** Start of DATA IN THIS EXERCISE **

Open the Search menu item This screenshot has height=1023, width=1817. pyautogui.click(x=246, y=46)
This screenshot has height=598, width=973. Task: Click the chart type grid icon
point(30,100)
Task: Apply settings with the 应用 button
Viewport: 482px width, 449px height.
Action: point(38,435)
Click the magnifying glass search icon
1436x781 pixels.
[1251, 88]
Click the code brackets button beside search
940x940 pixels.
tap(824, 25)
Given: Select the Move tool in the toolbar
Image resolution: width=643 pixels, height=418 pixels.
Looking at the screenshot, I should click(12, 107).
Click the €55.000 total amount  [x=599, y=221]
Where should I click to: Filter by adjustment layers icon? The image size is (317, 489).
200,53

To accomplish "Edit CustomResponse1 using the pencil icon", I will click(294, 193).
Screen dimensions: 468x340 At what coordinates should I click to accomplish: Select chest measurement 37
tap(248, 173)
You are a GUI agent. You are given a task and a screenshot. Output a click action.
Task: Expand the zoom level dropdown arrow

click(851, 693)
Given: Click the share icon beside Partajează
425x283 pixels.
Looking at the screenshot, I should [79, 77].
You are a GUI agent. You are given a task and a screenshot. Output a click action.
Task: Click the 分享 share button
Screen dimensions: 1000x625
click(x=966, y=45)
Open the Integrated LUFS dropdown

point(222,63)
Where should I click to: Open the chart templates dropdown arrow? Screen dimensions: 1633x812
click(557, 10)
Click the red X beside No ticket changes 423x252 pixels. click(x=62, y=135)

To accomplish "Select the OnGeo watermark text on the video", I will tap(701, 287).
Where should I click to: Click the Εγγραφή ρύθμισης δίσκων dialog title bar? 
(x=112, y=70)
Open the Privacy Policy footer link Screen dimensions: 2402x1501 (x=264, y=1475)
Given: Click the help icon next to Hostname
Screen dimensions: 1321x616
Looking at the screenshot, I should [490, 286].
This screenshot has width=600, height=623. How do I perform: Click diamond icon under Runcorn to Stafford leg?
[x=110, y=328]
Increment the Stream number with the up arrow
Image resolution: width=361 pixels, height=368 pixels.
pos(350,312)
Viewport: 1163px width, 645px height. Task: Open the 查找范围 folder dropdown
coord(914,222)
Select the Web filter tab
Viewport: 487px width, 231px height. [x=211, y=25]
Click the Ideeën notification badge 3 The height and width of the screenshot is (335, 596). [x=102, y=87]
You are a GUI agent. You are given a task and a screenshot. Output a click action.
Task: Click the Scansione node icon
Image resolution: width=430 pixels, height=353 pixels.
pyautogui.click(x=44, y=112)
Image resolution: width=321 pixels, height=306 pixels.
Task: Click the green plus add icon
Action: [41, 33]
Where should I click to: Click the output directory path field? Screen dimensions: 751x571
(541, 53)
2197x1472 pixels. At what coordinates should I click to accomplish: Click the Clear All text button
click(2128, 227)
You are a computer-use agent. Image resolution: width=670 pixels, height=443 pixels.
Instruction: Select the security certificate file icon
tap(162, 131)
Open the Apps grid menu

** End of DATA IN THIS EXERCISE **

TO BE DONE
Copy out every line of the extracted records above word for word, with nothing changed or left out.

RESPONSE TO THIS EXERCISE
Open the Search menu item This screenshot has height=1023, width=1817. pyautogui.click(x=246, y=46)
This screenshot has height=598, width=973. Task: Click the chart type grid icon
point(30,100)
Task: Apply settings with the 应用 button
Viewport: 482px width, 449px height.
Action: point(38,435)
Click the magnifying glass search icon
1436x781 pixels.
[1251, 88]
Click the code brackets button beside search
940x940 pixels.
tap(824, 25)
Given: Select the Move tool in the toolbar
Image resolution: width=643 pixels, height=418 pixels.
Looking at the screenshot, I should click(12, 107).
Click the €55.000 total amount  [x=599, y=221]
Where should I click to: Filter by adjustment layers icon? The image size is (317, 489).
200,53

To accomplish "Edit CustomResponse1 using the pencil icon", I will click(294, 193).
Screen dimensions: 468x340 At what coordinates should I click to accomplish: Select chest measurement 37
tap(248, 173)
You are a GUI agent. You are given a task and a screenshot. Output a click action.
Task: Expand the zoom level dropdown arrow

click(851, 693)
Given: Click the share icon beside Partajează
425x283 pixels.
Looking at the screenshot, I should [79, 77].
You are a GUI agent. You are given a task and a screenshot. Output a click action.
Task: Click the 分享 share button
Screen dimensions: 1000x625
click(x=966, y=45)
Open the Integrated LUFS dropdown

point(222,63)
Where should I click to: Open the chart templates dropdown arrow? Screen dimensions: 1633x812
click(557, 10)
Click the red X beside No ticket changes 423x252 pixels. click(x=62, y=135)

To accomplish "Select the OnGeo watermark text on the video", I will tap(701, 287).
Where should I click to: Click the Εγγραφή ρύθμισης δίσκων dialog title bar? 
(x=112, y=70)
Open the Privacy Policy footer link Screen dimensions: 2402x1501 (x=264, y=1475)
Given: Click the help icon next to Hostname
Screen dimensions: 1321x616
Looking at the screenshot, I should [490, 286].
This screenshot has width=600, height=623. How do I perform: Click diamond icon under Runcorn to Stafford leg?
[x=110, y=328]
Increment the Stream number with the up arrow
Image resolution: width=361 pixels, height=368 pixels.
pos(350,312)
Viewport: 1163px width, 645px height. Task: Open the 查找范围 folder dropdown
coord(914,222)
Select the Web filter tab
Viewport: 487px width, 231px height. [x=211, y=25]
Click the Ideeën notification badge 3 The height and width of the screenshot is (335, 596). [x=102, y=87]
You are a GUI agent. You are given a task and a screenshot. Output a click action.
Task: Click the Scansione node icon
Image resolution: width=430 pixels, height=353 pixels.
pyautogui.click(x=44, y=112)
Image resolution: width=321 pixels, height=306 pixels.
Task: Click the green plus add icon
Action: [41, 33]
Where should I click to: Click the output directory path field? Screen dimensions: 751x571
(541, 53)
2197x1472 pixels. At what coordinates should I click to accomplish: Click the Clear All text button
click(2128, 227)
You are a computer-use agent. Image resolution: width=670 pixels, height=443 pixels.
Instruction: Select the security certificate file icon
tap(162, 131)
Open the Apps grid menu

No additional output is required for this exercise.